**DOCUMENT SECTION**
◆ ◆ ◆

Background

Acute myeloid leukemia (AML) is a genetically heterogeneous blood disorder characterized by distinct cytogenetic alterations, dysregulated gene expression and bone marrow failure [1]. In recent years, the incidence of the disease has dramatically increased, with the number of newly diagnosed cases reaching 119.57 × 103 in 2017 alone [2]. AML patients are usually associated with an unfavorable prognosis, with 2- and 5-year survival rates of 32% and 24%, respectively [3]. The prognosis of the disease is highly correlated with patient age; older AML patients are more likely to have a relatively poor overall survival (OS), and the majority of elderly patients (over 70%) die within 1 year of AML diagnosis [4, 5].

European Leukemia-Net (ELN) has been widely utilized for prognosis stratification based on specific cytogenetic alterations in clinical settings. AML patients are stratified into favorable, adverse and intermediate prognostic subgroups following the ELN recommendations [6]. Moreover, several recent studies illustrated the prognostic importance of somatic mutations in critical cancer genes, such as mixed-lineage leukemia-partial tandem duplication, internal tandem duplication in Fms-like tyrosine kinase 3-internal tandem duplication (FLT3-ITD), tumor protein p53 (TP53) and ASXL transcriptional regulator 1 (ASXL1) mutations, and isocitrate dehydrogenase 1 (IDH1) mutations [7]. Furthermore, gene expression signatures have been proposed to be effective prognostic biomarkers and have shown promising potential for clinical applications [8, 9]. However, accurate prediction of patient prognosis remains a challenging task in AML.

◆ ◆ ◆

**WHAT TO WORK ON**
1 – Please check each statement against the AML background section and answer yes or no, quoting the words of the section that decide it: (a) The 5-year survival rate for AML patients is 24%. (b) ELN recommendations sort AML patients into four prognostic subgroups. (c) Accurate prediction of patient prognosis in AML is no longer a challenge.
2 – List every somatic mutation that the AML background section names as having prognostic importance.

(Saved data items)
◆ ◆ ◆

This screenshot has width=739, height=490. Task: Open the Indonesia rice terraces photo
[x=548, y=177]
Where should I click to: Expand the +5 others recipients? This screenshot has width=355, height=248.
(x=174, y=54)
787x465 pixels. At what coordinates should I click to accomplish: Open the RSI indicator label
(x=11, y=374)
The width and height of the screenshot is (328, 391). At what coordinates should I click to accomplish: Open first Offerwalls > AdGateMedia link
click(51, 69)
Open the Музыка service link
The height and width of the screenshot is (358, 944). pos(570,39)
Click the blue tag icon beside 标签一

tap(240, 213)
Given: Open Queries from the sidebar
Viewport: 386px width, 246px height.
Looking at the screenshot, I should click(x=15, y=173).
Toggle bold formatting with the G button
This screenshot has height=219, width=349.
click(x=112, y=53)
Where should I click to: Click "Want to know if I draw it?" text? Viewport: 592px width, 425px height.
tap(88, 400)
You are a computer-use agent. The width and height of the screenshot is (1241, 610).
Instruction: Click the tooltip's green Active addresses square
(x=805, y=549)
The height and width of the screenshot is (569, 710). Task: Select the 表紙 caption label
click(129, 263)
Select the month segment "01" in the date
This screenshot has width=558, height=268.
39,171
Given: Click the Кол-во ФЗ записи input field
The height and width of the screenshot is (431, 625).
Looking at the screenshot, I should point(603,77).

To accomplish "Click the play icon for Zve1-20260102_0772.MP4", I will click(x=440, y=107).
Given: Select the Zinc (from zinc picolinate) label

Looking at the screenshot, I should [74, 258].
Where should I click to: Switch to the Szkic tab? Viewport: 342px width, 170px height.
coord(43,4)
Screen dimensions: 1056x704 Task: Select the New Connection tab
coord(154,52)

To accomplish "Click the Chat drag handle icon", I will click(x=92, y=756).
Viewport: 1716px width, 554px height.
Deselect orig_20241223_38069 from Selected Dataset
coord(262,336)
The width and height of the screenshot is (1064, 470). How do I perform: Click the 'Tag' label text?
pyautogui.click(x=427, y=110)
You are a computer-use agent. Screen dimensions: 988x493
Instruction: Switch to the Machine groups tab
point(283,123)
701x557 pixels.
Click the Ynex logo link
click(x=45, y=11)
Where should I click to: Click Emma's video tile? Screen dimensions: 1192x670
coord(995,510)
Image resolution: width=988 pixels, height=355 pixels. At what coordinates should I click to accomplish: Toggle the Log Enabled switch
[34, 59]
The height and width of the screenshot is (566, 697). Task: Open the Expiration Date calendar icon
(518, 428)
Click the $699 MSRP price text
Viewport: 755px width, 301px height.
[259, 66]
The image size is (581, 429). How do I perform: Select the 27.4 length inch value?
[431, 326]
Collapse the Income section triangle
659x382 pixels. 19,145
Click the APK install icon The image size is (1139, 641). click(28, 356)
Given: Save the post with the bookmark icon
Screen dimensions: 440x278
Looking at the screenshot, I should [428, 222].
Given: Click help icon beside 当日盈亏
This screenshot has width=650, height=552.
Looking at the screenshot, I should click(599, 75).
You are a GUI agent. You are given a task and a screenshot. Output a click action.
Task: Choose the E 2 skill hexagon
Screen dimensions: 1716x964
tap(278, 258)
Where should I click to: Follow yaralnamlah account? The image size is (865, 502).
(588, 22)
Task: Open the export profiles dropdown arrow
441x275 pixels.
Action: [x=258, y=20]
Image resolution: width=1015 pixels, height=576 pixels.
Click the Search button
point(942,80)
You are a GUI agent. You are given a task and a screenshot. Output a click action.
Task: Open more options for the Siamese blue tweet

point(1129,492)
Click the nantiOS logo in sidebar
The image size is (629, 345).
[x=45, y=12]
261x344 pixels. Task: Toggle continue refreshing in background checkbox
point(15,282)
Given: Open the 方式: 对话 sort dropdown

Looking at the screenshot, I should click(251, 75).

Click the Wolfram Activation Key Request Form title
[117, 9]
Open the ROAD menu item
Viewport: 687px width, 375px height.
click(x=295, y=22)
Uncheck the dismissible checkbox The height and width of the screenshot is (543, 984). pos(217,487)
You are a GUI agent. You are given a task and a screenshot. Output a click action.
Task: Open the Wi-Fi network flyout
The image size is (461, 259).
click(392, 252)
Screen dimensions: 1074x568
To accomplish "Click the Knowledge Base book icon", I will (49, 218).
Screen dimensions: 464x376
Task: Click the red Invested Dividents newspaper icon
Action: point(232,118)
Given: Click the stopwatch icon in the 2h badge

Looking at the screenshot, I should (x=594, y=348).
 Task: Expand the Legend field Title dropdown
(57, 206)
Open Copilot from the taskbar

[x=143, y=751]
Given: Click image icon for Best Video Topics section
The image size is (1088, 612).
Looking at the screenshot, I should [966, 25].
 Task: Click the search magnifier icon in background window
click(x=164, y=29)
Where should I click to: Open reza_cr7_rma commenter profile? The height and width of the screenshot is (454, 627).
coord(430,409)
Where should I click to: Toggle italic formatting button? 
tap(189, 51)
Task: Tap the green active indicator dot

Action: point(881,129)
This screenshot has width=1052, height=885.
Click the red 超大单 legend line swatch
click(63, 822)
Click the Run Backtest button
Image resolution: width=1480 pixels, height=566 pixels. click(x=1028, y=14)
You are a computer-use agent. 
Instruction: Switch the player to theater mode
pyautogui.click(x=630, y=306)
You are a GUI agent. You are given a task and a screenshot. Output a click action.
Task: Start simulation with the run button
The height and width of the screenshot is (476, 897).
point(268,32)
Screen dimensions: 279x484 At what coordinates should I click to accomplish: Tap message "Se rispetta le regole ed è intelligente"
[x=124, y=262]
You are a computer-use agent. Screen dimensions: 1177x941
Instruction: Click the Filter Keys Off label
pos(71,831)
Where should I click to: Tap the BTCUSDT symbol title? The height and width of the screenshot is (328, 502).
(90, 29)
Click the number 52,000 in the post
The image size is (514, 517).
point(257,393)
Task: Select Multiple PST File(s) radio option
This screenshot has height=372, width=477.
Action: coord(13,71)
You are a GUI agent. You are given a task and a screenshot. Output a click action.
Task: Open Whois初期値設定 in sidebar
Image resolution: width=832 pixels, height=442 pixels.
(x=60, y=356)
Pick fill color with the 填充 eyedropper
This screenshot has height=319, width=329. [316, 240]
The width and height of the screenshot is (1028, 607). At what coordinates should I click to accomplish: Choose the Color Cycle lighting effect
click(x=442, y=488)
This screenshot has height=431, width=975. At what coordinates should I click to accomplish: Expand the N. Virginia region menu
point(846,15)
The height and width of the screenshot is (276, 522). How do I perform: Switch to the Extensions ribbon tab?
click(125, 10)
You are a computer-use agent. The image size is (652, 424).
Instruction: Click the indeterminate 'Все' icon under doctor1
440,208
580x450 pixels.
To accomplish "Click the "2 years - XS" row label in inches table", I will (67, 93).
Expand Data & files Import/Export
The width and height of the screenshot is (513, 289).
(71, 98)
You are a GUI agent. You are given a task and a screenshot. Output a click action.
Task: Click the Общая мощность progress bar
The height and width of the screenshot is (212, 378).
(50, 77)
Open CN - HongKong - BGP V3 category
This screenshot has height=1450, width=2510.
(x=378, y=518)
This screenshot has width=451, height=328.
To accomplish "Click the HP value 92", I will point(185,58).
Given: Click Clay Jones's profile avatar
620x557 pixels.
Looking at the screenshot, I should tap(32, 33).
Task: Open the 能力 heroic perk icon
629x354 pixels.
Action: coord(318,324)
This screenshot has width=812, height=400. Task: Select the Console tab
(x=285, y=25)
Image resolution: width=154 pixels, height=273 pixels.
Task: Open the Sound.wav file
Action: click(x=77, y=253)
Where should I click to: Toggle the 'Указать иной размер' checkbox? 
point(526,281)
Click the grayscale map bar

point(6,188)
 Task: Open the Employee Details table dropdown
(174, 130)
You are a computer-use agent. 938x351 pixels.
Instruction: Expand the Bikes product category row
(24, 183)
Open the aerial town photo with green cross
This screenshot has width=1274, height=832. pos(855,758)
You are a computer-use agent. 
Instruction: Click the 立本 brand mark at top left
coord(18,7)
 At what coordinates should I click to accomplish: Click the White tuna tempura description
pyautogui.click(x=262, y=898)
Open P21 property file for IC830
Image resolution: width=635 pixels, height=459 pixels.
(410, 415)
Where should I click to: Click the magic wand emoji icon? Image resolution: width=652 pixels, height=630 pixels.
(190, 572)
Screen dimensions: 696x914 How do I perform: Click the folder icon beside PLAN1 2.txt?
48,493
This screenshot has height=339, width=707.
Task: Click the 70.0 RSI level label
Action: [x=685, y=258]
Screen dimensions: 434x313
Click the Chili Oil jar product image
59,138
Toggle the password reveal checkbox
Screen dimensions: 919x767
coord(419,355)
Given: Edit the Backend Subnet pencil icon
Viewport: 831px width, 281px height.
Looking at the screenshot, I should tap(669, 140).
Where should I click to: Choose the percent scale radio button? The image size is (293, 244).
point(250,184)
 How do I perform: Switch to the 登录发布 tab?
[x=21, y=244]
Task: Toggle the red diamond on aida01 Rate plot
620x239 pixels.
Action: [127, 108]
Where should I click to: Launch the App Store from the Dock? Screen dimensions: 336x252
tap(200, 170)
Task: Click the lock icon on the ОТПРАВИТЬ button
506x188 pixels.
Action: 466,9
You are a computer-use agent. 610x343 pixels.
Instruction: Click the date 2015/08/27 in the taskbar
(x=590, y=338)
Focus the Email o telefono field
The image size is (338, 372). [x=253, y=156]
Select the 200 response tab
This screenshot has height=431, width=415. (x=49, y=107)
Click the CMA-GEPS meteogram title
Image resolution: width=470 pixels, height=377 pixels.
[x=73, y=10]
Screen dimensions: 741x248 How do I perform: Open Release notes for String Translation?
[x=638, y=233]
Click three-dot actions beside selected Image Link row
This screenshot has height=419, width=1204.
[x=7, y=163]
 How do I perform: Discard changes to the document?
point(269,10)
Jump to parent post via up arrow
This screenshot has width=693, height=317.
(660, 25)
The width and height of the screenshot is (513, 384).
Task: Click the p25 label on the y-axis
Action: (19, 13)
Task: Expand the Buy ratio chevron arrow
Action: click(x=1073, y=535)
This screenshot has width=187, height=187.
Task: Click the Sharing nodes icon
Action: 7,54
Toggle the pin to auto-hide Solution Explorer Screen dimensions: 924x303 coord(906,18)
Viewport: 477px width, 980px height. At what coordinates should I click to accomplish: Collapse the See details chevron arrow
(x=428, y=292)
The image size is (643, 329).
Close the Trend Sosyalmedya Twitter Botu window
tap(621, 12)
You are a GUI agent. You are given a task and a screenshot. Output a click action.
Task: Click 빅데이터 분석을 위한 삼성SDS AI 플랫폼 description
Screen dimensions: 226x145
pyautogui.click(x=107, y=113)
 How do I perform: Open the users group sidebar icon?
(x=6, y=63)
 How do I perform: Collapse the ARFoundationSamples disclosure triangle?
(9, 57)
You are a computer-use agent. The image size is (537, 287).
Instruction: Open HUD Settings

◆ ◆ ◆

**SOLUTIONS TO THE EXERCISE**
1 –
(a) Yes: "2- and 5-year survival rates of 32% and 24%, respectively"
(b) No: "AML patients are stratified into favorable, adverse and intermediate prognostic subgroups"
(c) No: "However, accurate prediction of patient prognosis remains a challenging task in AML."

2 –
- mixed-lineage leukemia-partial tandem duplication
- internal tandem duplication in Fms-like tyrosine kinase 3-internal tandem duplication (FLT3-ITD)
- tumor protein p53 (TP53) mutations
- ASXL transcriptional regulator 1 (ASXL1) mutations
- isocitrate dehydrogenase 1 (IDH1) mutations